Justiça determina bloqueio de até R$ 300 mil nas contas da CAEMA para cumprir decisão judicial
A juíza Lucianne de Macedo Moreira, de Vitória do Mearim, determinou o bloqueio de valor até o limite de R$ 300 mil, nas contas da Companhia de Saneamento Ambiental do Maranhão (CAEMA), para garantir o pagamento de multas e o cumprimento de despacho judicial que obrigou a empresa a regularizar o fornecimento de água naquela cidade.
A decisão judicial atendeu a pedido de providências do Ministério Público Estadual para a Justiça rejeitar a justificativa apresentada pela companhia pelo não cumprimento de despacho judicial, para bloquear o valor referente às multas devidas e intimar, pessoalmente, o diretor-presidente da CAEMA, pelo descumprimento da decisão da Justiça.
O bloqueio do valor referente às multas nas contas da companhia deverá ser feito por meio do sistema eletrônico SISBAJUD, por 30 dias ou mais, até a satisfação do crédito. A CAEMA também foi obrigada pela juíza a apresentar um cronograma para cumprimento da última decisão judicial.
INTIMAÇÃO PESSOAL
Um oficial de justiça deverá cumprir o mandado de intimação pessoal - em regime de urgência - para que o diretor-presidente apresente o cronograma detalhado de obras exigido na decisão judicial, no prazo de 48 horas, sob pena de responder por ato atentatório à dignidade da justiça e crime de desobediência.
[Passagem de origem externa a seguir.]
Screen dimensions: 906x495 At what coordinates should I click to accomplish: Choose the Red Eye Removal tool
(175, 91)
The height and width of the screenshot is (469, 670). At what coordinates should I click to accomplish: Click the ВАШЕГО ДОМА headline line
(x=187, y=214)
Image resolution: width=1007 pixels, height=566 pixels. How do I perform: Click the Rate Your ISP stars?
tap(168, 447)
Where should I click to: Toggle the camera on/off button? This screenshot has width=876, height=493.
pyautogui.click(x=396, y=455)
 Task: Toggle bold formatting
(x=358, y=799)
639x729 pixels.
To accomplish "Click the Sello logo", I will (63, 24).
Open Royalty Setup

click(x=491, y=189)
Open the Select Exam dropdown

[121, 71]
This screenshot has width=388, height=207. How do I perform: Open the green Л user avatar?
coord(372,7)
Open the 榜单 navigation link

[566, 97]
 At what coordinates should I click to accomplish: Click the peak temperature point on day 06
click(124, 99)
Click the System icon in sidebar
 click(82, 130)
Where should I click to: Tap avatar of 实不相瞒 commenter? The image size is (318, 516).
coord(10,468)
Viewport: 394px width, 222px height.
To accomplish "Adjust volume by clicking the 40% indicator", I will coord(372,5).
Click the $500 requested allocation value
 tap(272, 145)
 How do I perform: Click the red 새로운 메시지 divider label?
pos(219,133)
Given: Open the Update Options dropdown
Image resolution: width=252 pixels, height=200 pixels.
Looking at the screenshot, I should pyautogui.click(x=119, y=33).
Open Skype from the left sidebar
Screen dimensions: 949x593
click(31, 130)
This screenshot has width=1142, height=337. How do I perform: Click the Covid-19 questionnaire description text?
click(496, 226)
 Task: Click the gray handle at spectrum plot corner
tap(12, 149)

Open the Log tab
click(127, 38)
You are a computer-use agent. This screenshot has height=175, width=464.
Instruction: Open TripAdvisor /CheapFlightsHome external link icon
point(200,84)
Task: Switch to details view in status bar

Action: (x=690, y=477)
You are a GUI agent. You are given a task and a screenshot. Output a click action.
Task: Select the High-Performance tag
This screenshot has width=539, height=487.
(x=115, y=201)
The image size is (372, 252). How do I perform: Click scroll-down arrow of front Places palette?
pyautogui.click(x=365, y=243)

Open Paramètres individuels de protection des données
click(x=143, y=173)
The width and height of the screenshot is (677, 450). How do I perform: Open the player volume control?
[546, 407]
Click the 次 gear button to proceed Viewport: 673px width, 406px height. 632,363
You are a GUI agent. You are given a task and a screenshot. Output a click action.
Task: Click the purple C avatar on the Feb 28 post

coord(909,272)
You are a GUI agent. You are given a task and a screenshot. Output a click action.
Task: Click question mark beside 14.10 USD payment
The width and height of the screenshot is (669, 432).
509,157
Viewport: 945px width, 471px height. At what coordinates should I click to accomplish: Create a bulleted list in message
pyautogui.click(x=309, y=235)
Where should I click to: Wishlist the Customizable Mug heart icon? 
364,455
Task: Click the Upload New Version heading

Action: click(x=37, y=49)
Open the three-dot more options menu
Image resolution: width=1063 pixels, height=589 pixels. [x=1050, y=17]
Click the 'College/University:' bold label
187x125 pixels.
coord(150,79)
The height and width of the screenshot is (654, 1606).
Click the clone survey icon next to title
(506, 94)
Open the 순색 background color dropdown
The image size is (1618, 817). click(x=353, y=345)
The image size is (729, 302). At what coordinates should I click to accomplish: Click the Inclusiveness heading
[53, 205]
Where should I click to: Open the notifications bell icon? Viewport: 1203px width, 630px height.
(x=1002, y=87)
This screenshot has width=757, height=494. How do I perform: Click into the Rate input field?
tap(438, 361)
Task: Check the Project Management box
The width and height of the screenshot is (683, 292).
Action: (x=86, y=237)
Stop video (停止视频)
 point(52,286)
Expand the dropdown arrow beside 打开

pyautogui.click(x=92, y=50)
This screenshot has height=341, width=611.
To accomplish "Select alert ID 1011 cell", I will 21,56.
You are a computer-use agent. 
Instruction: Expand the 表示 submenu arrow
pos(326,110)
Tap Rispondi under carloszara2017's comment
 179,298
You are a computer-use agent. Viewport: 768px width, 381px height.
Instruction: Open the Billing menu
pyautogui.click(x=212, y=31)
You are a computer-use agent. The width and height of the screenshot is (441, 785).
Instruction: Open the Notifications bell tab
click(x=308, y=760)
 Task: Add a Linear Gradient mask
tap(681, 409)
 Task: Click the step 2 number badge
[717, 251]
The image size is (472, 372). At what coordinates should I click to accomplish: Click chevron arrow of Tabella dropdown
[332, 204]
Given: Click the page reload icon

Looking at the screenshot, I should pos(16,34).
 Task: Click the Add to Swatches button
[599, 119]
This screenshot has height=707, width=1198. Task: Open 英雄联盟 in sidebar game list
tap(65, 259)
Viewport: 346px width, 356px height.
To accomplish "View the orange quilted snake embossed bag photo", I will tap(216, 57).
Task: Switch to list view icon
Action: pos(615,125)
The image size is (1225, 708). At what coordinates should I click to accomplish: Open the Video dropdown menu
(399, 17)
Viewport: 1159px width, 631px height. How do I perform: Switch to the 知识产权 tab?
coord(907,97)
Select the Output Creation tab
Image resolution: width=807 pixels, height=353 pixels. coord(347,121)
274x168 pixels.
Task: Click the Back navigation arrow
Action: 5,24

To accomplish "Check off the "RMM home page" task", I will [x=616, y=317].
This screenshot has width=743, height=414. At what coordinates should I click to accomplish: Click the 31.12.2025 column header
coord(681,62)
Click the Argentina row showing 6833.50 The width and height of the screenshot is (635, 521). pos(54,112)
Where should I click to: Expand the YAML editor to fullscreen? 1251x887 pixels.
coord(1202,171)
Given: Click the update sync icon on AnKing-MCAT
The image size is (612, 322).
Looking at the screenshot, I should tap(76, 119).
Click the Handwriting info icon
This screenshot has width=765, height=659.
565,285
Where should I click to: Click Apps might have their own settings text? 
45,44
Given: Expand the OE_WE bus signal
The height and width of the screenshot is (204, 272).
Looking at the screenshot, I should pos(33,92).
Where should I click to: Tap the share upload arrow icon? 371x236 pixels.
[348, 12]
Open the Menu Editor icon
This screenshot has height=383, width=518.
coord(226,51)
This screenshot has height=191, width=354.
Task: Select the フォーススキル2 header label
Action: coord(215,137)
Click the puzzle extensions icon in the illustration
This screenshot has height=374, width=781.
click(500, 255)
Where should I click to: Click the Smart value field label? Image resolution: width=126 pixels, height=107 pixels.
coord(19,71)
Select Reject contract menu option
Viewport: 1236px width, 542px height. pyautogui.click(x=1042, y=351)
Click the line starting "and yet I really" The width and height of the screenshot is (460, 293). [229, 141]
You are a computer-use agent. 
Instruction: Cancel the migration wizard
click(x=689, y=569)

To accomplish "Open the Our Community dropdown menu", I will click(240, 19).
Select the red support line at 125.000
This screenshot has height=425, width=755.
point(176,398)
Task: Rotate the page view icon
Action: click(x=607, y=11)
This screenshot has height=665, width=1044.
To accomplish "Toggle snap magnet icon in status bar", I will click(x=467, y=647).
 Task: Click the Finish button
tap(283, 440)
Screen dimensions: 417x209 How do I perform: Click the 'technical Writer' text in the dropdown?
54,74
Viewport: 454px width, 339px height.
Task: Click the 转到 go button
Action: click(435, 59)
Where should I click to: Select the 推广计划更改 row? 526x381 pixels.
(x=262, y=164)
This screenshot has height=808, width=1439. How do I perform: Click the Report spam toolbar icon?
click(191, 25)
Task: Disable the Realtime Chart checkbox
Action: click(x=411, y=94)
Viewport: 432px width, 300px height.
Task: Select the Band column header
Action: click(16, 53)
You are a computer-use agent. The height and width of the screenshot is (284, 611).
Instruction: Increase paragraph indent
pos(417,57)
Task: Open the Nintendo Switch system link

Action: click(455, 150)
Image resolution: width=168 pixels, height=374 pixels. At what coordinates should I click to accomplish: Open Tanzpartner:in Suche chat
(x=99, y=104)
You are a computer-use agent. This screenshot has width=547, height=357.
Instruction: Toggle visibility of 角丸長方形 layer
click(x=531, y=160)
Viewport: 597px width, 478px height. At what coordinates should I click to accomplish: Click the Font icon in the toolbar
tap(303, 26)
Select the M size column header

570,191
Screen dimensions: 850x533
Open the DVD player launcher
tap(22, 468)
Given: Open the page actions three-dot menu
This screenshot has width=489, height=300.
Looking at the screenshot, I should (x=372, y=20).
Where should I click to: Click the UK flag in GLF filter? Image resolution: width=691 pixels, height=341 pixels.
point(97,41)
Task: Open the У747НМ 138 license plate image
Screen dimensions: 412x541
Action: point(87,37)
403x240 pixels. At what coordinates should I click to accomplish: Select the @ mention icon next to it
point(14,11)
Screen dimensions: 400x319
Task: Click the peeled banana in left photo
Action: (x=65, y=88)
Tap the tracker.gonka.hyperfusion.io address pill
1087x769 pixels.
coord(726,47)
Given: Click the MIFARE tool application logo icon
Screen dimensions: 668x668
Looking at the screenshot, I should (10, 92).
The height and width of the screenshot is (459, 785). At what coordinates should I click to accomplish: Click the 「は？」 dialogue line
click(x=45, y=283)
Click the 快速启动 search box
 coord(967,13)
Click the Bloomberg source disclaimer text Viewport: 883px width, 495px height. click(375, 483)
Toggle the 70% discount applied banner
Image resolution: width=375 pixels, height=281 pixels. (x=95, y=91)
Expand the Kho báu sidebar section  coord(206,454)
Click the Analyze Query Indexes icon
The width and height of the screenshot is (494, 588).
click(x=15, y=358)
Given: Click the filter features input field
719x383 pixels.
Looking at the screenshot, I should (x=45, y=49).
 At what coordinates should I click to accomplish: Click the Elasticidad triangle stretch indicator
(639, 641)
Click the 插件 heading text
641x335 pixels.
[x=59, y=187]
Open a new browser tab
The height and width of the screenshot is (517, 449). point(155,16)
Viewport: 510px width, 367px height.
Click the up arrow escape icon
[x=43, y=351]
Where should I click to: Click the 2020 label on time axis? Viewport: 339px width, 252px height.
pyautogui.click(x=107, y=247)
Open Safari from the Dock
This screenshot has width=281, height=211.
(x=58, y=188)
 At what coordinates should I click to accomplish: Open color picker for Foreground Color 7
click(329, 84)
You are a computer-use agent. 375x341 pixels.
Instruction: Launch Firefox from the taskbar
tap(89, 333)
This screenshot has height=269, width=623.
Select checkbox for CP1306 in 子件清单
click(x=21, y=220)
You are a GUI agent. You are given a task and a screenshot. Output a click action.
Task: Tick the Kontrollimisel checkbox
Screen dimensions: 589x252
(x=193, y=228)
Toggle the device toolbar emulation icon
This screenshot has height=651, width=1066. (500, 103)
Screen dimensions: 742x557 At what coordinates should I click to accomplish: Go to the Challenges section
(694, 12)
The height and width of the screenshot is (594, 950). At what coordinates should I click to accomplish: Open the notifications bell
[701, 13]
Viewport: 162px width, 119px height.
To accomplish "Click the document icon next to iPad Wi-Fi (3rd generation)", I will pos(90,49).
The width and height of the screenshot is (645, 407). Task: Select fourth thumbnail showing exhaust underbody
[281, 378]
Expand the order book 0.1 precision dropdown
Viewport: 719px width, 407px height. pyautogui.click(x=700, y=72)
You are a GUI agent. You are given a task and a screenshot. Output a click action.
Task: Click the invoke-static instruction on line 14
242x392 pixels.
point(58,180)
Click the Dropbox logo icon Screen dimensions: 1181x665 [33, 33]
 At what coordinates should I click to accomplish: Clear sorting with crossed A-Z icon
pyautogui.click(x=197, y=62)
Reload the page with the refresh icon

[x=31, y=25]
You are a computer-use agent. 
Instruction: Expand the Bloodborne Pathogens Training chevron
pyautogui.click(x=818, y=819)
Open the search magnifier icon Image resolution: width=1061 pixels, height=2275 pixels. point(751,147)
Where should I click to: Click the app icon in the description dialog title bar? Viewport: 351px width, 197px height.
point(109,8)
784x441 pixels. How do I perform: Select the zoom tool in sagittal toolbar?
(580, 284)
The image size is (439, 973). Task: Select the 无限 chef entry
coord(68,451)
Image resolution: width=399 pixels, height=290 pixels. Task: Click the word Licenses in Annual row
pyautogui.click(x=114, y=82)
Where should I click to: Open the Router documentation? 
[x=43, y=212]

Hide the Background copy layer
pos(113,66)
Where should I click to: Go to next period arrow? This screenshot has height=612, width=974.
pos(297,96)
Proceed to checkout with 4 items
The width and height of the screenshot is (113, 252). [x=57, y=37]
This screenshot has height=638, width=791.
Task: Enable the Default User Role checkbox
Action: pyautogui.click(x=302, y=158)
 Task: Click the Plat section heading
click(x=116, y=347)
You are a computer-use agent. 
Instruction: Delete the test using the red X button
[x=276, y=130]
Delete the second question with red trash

Em 30 dias, o Ministério Público deverá apresentar relatório conclusivo acerca da atual situação do abastecimento de água na cidade de Vitória do Mearim, certificando detalhadamente as condições encontradas no processo.
Na análise da questão, a juíza verificou que um despacho anterior no processo já tinha determinado à CAEMA cumprir a obrigação no prazo de 15 dias, sob pena de multa diária. Mas o prazo transcorreu sem a companhia cumprir a obrigação estabelecida, alegando “complexidade técnica”.

“COMPLEXIDADE TÉCNICA”
Segundo a juíza, “A manifestação da CAEMA foi protocolada intempestivamente (deu entrada fora do prazo legal) e não trouxe o cronograma detalhado exigido, limitando-se a alegar ‘complexidade técnica’, argumento que não se sustenta dado o lapso (INTERVALO) temporal desde o ajuizamento da ação principal em 2021”.
Diante dessa situação, o juiz rejeitou a justificativa apresentada pela CAEMA, por estar fora do prazo legal estabelecido e ser insuficiente para comprovar o cumprimento da obrigação estabelecida.
Por último, a juíza informou que o Tribunal de Justiça do Maranhão apreciou recurso de “Agravo de Instrumento” apresentado pela CAEMA no decorrer da ação, e negou o pedido solicitado de efeito suspensivo da decisão da Vara única de Vitória do Mearim, mantendo a decisão da Vara Única de Vitória do Mearim e a multa fixada.